Treatment options for fecal incontinence often depend on the severity of the condition and may include the following:

A gel composed of two naturally occurring materials- dextranomer and hyaluronic acid (HA) - is administered by your doctor to improve the bulk and thickness of the anal walls. This is a quick, nonsurgical approach and the HA in Solesta has been used in more than 40 million procedures worldwide,4 often as a dermal filler for wrinkle correction.

Solesta has been proven to significantly reduce accidents and help patients achieve a better quality of life.5 Studies have shown that Solesta can help patients return to a more active lifestyle (socializing, going to work, etc.), and reduce overall depression and embarrassment associated with their bowel control problems.

Solesta is indicated for the treatment of fecal incontinence in patients 18 years and older who have failed conservative therapy (e.g. diet, fiber therapy, anti-mobility medications).

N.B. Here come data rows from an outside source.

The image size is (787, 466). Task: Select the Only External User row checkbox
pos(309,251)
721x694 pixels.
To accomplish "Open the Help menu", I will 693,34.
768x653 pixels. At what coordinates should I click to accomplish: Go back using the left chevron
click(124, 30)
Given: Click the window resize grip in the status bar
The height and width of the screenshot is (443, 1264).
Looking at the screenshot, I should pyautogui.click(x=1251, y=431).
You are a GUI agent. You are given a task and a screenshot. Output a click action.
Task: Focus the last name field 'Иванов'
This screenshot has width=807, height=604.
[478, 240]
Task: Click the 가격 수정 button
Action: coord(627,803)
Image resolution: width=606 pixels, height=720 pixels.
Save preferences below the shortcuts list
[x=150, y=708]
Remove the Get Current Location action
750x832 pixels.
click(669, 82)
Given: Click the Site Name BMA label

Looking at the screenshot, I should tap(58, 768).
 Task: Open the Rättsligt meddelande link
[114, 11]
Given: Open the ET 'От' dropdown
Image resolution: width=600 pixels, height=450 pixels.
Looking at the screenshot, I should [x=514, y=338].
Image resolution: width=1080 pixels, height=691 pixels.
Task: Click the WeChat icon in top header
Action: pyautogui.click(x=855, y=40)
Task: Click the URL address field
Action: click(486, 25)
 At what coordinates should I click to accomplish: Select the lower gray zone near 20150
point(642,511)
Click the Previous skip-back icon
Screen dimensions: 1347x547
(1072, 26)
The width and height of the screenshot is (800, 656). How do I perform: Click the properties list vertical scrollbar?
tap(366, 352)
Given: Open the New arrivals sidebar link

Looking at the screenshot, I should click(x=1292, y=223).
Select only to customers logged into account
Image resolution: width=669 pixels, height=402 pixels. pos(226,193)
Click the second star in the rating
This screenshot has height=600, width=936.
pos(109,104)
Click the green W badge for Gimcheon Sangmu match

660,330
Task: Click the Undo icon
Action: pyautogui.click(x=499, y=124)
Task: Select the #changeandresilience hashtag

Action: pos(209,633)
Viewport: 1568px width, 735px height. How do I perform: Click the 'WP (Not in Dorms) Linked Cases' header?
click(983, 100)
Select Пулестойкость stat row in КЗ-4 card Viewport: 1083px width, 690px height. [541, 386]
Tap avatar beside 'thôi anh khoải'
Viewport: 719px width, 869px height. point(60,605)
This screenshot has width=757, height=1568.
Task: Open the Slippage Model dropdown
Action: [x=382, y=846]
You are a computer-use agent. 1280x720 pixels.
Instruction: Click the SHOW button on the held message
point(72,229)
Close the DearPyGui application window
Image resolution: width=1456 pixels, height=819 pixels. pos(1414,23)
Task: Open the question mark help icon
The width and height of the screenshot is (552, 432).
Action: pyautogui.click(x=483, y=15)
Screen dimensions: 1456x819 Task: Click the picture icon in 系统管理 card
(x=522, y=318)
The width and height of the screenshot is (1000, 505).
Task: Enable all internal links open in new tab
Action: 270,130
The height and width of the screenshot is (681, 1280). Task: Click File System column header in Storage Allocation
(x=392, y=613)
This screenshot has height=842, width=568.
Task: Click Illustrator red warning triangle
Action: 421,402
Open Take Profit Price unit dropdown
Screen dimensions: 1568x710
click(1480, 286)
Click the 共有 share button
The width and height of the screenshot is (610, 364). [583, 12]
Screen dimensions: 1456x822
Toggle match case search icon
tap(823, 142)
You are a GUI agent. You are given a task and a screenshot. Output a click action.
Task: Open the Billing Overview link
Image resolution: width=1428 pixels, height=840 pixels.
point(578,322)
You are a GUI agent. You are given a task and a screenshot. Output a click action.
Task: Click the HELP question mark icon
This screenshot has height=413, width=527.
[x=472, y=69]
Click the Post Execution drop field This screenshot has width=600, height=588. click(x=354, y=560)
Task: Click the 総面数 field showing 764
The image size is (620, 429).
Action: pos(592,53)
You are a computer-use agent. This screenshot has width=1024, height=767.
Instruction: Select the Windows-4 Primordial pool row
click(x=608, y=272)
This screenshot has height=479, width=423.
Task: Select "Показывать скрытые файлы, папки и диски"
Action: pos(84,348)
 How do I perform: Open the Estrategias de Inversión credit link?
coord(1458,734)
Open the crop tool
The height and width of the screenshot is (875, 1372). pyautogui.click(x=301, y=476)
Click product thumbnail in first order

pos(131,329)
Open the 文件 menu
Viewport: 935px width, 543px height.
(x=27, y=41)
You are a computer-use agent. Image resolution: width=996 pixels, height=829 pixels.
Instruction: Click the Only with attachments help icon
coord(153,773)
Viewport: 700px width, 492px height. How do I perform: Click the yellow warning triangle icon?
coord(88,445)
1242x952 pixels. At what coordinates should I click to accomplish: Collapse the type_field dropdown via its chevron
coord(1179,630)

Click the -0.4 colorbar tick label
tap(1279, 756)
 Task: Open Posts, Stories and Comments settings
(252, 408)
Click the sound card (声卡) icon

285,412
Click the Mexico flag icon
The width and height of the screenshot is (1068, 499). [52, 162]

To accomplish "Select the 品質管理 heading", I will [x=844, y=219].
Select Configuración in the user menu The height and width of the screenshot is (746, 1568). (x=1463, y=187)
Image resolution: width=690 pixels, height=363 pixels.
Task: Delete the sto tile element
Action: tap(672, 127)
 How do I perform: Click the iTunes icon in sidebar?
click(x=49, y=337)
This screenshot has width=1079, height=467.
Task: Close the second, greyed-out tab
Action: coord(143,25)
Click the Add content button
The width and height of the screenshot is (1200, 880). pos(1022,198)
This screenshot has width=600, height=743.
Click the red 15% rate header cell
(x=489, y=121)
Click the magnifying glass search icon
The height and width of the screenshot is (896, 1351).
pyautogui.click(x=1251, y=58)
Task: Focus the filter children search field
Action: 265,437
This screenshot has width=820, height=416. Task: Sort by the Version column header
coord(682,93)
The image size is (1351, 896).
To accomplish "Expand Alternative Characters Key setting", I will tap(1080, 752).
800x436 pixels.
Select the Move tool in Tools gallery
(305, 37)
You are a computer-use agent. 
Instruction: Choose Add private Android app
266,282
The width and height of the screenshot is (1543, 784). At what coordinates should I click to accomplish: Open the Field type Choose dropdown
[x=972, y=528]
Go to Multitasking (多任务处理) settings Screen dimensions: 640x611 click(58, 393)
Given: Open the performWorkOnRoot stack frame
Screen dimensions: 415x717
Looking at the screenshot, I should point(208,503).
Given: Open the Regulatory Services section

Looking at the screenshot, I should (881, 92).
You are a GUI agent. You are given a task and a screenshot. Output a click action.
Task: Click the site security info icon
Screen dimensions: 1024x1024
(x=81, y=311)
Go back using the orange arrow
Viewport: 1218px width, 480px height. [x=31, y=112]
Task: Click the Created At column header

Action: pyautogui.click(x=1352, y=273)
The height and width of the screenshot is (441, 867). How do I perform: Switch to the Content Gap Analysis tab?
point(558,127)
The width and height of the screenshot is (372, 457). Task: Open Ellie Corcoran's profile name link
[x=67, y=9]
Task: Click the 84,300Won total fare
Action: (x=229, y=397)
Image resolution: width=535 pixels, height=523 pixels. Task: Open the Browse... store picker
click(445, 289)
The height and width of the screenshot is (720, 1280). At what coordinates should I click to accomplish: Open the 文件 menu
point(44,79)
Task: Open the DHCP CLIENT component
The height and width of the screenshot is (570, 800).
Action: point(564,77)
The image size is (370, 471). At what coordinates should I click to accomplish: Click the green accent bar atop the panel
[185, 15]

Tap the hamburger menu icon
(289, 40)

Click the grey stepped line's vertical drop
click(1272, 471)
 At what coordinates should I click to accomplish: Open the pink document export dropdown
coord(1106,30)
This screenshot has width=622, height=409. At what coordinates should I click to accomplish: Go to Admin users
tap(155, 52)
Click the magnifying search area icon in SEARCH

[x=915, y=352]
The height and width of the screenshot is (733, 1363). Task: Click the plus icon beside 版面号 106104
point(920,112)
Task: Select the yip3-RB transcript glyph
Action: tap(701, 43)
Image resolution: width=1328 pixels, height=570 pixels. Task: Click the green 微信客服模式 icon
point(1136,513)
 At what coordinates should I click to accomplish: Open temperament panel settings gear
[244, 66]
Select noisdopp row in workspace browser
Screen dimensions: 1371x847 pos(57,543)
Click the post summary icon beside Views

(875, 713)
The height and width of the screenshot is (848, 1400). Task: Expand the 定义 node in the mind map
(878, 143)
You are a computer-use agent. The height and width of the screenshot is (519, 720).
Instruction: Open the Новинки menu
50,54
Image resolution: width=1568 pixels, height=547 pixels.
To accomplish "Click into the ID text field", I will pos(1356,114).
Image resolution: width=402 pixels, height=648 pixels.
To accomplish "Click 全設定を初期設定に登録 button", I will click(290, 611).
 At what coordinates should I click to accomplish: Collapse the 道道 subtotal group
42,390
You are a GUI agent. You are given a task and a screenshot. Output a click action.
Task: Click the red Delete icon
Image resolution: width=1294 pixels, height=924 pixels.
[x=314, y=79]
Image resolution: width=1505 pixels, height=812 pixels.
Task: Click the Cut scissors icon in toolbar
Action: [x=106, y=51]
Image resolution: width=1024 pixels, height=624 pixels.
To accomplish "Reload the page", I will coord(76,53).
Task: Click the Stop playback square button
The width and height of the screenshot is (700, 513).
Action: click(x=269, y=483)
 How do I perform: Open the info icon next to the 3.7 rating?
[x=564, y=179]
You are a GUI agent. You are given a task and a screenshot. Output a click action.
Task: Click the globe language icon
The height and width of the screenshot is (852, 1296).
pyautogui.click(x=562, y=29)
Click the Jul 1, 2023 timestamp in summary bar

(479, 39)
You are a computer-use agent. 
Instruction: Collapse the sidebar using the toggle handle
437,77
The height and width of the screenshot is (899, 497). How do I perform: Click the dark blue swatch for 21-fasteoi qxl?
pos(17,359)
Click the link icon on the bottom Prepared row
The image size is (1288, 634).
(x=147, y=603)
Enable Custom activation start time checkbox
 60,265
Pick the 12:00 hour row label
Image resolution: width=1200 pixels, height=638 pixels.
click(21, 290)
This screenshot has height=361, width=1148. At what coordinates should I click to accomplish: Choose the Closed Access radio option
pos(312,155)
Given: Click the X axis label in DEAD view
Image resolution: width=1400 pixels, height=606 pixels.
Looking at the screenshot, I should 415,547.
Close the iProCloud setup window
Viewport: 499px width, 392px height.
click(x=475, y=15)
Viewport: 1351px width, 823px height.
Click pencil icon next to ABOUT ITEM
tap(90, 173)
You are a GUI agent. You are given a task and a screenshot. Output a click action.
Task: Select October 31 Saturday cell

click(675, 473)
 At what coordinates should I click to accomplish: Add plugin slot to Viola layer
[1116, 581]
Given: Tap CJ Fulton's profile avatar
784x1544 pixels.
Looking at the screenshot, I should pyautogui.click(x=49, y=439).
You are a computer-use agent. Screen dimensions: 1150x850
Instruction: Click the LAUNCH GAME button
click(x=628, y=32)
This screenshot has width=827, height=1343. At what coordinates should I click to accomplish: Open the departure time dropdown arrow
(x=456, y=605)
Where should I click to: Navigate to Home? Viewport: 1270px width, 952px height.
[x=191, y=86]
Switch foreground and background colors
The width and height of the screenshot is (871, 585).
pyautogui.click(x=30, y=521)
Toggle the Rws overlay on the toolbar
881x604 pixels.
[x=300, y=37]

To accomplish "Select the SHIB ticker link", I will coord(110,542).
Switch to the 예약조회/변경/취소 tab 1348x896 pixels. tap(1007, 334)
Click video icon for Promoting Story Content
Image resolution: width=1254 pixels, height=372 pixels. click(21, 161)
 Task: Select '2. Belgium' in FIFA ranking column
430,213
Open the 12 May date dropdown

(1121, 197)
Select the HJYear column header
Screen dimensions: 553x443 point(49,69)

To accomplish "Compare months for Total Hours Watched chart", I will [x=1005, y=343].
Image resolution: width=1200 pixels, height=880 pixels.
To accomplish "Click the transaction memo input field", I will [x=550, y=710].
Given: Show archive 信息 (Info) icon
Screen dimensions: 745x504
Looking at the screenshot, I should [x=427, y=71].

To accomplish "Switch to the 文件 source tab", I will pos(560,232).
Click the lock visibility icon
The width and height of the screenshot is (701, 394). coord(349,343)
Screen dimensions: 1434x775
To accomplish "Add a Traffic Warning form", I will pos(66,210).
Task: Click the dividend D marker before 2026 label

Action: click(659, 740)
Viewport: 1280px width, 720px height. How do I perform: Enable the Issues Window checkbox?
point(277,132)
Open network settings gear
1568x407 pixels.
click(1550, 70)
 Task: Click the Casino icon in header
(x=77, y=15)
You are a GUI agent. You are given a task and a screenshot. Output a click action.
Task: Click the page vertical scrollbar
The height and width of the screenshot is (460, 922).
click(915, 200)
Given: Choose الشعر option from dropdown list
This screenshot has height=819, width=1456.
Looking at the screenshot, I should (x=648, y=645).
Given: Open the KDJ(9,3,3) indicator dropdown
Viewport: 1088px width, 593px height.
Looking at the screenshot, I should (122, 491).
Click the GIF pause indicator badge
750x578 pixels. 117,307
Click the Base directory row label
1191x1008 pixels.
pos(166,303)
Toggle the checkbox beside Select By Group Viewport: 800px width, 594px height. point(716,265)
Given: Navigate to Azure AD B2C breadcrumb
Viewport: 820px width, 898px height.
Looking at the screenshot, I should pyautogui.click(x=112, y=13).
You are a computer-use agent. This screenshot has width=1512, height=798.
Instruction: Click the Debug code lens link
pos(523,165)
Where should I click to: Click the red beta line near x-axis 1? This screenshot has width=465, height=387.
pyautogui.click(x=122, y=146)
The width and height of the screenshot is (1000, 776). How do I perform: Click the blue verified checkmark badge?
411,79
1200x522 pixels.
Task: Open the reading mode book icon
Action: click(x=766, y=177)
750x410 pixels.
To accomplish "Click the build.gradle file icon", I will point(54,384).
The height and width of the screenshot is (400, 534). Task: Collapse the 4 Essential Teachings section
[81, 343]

Patients receiving Solesta experienced a 3X greater improvement in their FIQOL Lifestyle score than the control group.


Surgery

There are a variety of surgical approaches to treat bowel control problems. Many of these approaches involve the repair or replacement of part of the anus or sphincter.

Electrical stimulation, also called sacral nerve stimulation, is another type of surgery. It involves placing electrodes in the nerves to the anal canal and rectum and continuously stimulating these nerves with electrical pulses. First, doctors will run a test phase to see if it works. If it does work, then another surgery will be performed to implant it permanently. Regular patient follow-up is necessary to ensure that the treatment is working, and to confirm that the device and its battery are functioning properly.

Potential considerations for surgery include prolonged recovery period, complications and risk of infection.